== EXERCISE DETAILS ==
Using the records below, filter out every line that lacks "computer" and copy the rest.

== Collected data entries ==
· · · ·

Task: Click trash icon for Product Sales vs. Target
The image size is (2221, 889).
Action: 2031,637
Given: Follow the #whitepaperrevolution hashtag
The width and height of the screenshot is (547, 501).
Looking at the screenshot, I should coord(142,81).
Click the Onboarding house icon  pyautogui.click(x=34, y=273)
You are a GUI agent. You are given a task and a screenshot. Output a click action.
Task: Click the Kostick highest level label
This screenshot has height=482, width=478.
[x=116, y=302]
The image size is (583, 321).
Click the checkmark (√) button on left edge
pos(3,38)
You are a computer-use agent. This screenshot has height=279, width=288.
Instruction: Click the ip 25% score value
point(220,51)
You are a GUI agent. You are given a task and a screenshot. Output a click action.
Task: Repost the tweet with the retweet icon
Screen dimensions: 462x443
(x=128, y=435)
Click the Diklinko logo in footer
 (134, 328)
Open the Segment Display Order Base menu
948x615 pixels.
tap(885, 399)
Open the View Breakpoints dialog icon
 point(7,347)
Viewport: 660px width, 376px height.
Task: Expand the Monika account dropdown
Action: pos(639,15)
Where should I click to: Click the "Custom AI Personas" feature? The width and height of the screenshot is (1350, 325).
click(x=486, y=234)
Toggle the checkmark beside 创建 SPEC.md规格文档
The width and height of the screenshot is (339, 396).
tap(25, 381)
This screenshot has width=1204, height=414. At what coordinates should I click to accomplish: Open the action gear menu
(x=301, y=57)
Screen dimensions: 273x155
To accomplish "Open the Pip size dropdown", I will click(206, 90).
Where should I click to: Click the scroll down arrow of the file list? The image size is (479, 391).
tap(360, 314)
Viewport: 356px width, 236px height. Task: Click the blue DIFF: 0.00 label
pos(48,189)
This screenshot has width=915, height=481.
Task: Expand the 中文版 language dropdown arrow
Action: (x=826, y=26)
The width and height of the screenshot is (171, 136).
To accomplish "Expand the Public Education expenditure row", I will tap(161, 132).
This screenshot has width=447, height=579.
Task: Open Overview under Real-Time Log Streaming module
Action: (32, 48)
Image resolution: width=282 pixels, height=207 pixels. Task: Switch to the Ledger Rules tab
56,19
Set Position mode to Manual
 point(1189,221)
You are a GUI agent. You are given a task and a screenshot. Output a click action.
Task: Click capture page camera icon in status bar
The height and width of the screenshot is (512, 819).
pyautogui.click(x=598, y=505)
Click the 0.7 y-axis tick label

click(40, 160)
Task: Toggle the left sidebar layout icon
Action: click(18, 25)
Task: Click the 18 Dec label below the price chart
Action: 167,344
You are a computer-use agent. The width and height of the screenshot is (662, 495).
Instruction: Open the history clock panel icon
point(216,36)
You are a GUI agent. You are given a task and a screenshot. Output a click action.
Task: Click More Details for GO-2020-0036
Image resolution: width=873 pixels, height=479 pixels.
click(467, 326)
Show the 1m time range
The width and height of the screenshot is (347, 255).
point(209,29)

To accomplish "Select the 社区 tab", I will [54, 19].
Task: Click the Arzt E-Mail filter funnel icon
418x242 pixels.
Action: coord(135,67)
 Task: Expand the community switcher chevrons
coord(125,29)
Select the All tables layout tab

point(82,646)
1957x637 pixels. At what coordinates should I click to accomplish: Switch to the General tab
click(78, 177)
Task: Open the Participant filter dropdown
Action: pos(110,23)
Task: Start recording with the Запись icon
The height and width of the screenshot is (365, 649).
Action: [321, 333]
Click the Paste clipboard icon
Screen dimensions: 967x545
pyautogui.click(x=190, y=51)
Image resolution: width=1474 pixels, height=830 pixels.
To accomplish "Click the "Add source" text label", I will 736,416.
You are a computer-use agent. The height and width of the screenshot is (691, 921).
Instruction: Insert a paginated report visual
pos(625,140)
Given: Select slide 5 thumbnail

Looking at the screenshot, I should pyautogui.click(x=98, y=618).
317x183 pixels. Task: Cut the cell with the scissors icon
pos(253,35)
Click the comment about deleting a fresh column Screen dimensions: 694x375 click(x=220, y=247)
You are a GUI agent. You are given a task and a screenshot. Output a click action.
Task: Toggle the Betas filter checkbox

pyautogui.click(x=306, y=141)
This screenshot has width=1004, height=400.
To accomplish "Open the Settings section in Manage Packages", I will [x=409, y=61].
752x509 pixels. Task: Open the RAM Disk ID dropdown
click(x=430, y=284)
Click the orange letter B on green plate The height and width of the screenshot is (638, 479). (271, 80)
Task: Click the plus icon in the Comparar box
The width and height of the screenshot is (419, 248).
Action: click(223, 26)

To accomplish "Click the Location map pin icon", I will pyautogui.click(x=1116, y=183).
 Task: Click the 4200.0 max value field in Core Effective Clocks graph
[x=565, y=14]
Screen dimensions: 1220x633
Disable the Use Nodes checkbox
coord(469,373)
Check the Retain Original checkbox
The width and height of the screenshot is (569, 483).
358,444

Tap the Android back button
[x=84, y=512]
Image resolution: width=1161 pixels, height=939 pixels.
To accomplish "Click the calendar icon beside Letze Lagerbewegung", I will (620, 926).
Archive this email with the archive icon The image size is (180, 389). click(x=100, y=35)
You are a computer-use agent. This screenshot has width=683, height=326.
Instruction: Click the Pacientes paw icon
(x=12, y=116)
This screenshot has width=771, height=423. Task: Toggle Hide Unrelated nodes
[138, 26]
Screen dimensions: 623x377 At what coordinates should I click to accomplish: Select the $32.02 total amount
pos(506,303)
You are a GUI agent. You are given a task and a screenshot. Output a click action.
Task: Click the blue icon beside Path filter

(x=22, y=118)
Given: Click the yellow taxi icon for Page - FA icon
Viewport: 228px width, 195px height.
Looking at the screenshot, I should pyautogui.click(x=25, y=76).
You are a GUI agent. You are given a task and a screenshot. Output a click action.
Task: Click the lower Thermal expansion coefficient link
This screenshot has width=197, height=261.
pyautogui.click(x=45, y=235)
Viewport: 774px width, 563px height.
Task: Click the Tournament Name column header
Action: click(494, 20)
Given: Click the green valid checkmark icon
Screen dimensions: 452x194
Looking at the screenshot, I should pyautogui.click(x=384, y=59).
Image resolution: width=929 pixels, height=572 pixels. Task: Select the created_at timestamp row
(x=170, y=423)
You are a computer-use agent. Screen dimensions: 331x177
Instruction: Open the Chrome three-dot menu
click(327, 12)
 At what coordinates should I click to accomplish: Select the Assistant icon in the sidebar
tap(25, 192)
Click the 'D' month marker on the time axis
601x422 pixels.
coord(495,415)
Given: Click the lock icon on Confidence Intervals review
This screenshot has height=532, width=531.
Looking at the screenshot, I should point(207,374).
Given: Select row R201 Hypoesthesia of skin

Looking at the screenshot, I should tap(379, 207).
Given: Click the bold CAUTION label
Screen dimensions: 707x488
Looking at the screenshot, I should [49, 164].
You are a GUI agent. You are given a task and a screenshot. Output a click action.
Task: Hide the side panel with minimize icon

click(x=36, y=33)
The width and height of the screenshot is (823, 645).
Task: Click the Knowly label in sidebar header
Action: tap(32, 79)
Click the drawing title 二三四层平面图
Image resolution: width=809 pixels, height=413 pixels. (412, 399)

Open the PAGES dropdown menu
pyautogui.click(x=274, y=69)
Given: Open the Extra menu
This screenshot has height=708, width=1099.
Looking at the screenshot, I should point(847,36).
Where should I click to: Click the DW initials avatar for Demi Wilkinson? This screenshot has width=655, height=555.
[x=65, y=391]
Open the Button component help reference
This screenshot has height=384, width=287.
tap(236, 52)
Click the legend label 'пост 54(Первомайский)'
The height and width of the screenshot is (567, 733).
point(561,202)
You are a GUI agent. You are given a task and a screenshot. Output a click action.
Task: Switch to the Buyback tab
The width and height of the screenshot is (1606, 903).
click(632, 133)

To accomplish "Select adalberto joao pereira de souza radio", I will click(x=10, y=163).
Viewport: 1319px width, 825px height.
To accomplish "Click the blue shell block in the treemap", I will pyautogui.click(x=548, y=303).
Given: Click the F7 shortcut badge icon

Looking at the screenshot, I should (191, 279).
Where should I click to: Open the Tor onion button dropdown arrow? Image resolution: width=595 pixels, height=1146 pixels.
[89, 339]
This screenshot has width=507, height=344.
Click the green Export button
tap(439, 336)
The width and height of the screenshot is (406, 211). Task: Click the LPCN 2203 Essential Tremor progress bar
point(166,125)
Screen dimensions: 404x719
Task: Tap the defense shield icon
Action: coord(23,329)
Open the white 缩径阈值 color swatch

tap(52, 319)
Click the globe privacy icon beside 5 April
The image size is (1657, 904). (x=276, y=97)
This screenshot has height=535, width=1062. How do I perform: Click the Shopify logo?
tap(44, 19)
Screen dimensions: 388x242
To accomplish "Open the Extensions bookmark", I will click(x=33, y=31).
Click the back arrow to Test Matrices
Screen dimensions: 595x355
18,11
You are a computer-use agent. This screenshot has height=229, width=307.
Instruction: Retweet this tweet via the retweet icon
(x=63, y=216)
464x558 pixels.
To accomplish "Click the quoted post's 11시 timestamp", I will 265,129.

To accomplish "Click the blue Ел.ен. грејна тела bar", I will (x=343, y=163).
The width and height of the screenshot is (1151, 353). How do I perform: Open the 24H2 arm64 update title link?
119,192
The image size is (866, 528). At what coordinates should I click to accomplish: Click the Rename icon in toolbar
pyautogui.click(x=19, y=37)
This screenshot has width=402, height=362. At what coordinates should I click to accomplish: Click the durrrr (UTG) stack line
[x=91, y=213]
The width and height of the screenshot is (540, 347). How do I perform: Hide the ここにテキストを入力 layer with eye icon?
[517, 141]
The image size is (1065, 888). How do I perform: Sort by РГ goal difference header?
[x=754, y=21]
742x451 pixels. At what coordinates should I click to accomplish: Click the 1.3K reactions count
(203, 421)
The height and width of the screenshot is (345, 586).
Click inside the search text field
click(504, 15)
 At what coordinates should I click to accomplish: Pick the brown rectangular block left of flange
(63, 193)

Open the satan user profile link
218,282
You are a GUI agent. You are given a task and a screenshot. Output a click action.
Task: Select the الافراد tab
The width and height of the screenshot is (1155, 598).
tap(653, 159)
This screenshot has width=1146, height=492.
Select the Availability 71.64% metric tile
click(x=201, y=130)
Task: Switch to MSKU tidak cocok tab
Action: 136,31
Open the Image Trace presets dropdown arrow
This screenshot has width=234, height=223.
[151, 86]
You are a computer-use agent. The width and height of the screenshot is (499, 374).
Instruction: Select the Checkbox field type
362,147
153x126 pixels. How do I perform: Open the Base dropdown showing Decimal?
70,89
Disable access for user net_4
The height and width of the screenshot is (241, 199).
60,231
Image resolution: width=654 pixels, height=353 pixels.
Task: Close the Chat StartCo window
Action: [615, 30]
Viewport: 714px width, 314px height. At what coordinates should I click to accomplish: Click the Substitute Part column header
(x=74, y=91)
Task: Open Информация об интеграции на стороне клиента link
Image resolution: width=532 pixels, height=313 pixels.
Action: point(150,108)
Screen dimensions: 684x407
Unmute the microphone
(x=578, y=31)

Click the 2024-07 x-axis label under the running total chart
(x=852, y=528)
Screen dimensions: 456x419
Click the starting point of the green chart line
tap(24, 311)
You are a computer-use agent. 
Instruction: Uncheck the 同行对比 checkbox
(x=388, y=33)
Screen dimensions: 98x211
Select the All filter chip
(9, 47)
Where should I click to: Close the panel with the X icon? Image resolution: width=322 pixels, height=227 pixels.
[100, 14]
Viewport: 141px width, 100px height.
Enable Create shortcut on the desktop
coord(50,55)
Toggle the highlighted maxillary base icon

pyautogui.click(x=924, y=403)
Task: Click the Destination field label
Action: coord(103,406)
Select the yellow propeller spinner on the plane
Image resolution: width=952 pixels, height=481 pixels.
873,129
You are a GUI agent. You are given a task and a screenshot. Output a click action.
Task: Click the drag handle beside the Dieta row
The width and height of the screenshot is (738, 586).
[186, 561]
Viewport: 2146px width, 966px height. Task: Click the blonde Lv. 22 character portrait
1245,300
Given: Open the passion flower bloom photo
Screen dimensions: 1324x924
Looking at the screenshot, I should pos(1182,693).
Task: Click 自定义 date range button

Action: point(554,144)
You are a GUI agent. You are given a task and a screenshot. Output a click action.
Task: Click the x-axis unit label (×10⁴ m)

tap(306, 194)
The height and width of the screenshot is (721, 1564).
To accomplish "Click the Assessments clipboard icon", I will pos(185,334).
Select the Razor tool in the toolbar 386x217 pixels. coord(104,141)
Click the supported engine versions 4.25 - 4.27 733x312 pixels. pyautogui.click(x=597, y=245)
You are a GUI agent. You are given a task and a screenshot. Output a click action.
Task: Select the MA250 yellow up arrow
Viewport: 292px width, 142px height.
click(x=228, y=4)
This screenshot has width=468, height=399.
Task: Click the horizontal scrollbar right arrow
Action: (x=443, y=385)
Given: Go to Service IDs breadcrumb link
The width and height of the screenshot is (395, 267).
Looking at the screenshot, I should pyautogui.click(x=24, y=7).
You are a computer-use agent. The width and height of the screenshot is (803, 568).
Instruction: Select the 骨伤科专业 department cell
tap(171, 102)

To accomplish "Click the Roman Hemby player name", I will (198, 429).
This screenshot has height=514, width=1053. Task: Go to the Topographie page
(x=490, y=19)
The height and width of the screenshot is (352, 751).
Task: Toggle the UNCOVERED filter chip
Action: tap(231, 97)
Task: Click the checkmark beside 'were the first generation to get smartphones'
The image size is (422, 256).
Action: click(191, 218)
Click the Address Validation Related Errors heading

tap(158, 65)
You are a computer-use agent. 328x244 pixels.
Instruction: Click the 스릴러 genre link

· · · ·

== SOLUTION ==
You are a computer-use agent. This screenshot has height=279, width=288.
You are a computer-use agent. The width and height of the screenshot is (662, 495).
You are a computer-use agent. The height and width of the screenshot is (691, 921).
You are a computer-use agent. This screenshot has width=683, height=326.
You are a computer-use agent. Screen dimensions: 331x177
You are a computer-use agent. This screenshot has height=229, width=307.
You are a computer-use agent. The width and height of the screenshot is (499, 374).
You are a computer-use agent. 
You are a computer-use agent. The width and height of the screenshot is (803, 568).
You are a computer-use agent. 328x244 pixels.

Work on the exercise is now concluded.